I will never forget my son’s first year he attended camp. He didn’t want to go. In fact, he was adamant that he was perfectly fine sofa surfing his summer vacation away. He had only been diagnosed seven months prior. We knew there was only one other student with type 1 at his school but we didn’t know who it was. T1D doesn’t run in our family, so he didn’t have anyone to relate to. I put the Camp Endres brochure in his hand and pleaded with him about how valuable the opportunity could be.
Two years later I can tell you that sending him to camp was the best thing that has ever happened to him. The bond he has formed with friends and the staff has given him a community of lifelong friends, not to mention in depth diabetes education. I have seen his confidence soar and his ability to care for himself improve.
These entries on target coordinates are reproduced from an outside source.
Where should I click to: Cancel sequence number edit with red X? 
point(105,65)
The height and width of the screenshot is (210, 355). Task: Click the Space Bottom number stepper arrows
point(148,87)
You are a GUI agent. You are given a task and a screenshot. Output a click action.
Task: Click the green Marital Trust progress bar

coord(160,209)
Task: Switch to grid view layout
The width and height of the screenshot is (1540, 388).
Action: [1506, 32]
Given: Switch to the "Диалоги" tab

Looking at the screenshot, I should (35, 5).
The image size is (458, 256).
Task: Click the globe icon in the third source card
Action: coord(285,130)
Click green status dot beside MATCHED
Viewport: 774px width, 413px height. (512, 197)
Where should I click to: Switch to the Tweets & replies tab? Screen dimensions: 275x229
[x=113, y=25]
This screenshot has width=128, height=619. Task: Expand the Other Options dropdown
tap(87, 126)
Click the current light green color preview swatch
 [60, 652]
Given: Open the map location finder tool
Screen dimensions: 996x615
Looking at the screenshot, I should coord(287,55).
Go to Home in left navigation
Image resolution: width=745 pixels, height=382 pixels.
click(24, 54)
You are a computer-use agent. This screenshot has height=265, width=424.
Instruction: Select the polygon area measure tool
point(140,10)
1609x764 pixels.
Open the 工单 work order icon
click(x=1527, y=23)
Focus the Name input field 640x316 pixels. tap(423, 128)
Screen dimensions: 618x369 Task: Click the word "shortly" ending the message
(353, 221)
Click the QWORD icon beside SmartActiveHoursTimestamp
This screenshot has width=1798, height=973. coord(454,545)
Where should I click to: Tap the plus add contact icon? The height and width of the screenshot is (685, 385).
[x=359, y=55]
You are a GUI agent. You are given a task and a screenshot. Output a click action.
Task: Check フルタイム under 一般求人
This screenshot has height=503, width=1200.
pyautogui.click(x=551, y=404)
What a great support system DSOK has provided to our children! DSOK lays the ground work for your child, parents and caregivers. Then they take the next step of making the arrangements to keep up communications. But in the end it is up to our kids to keep up with their friendships.
My son has had many adventures meeting up with camp friends over the last few years, adventures and friendships that would never have existed if he wouldn’t have stepped out of his comfort zone and attended camp. He has seen several plays, watched many movies, met friends at the mall, and visited the fair. He’s seen Disney on Ice, attended church, participated in a 5K Zombie run, and most recently met friends at Frontier City to walk the Trail of Fears.
My hope is to stir other parents and caregivers to take a few minutes and reach out to your child. Encourage them to plan a time to stay in contact with camp friends. These awesome kiddos give each other so much inspiration! I should also note that incorporating personal friendships into your child’s group of T1D friends should also be encouraged. The more friends the better!
So how can you encourage your child to stay in touch with their diabesties?
In addition to calling, texting, and emailing here are some (teenager approved so we know they are hip) suggestions:
1) Instagram – Create a group chat by posting a picture to a direct message and choosing one or multiple recipients. It is easy and quick! Recipients can comment on the post and the group chat begins…
2) Facebook – Simple to use and is a good tool to stay in the loop with friends.
3) Skype – If your child is young and not quite ready for a cell phone, Instagram, or Facebook, this is a fun way to video chat online. Parents you can download the free app on your smartphone or use a computer that is equipped with a webcam and let your child have some face time with friends. Skype is a great alternative to the telephone if you don’t have an unlimited long distance plan. Skype does not charge you for its video chat service. My teen uses Skype daily!
In closing, I encourage your child to utilize the referenced tools. But remember that social media doesn’t replace getting outside and meeting up with friends in person. No matter how your kids stay in touch, it is important to try and hold on to those friendships that were created over the summer. Summer camp creates not only lasting memories, but lasting relationships as well.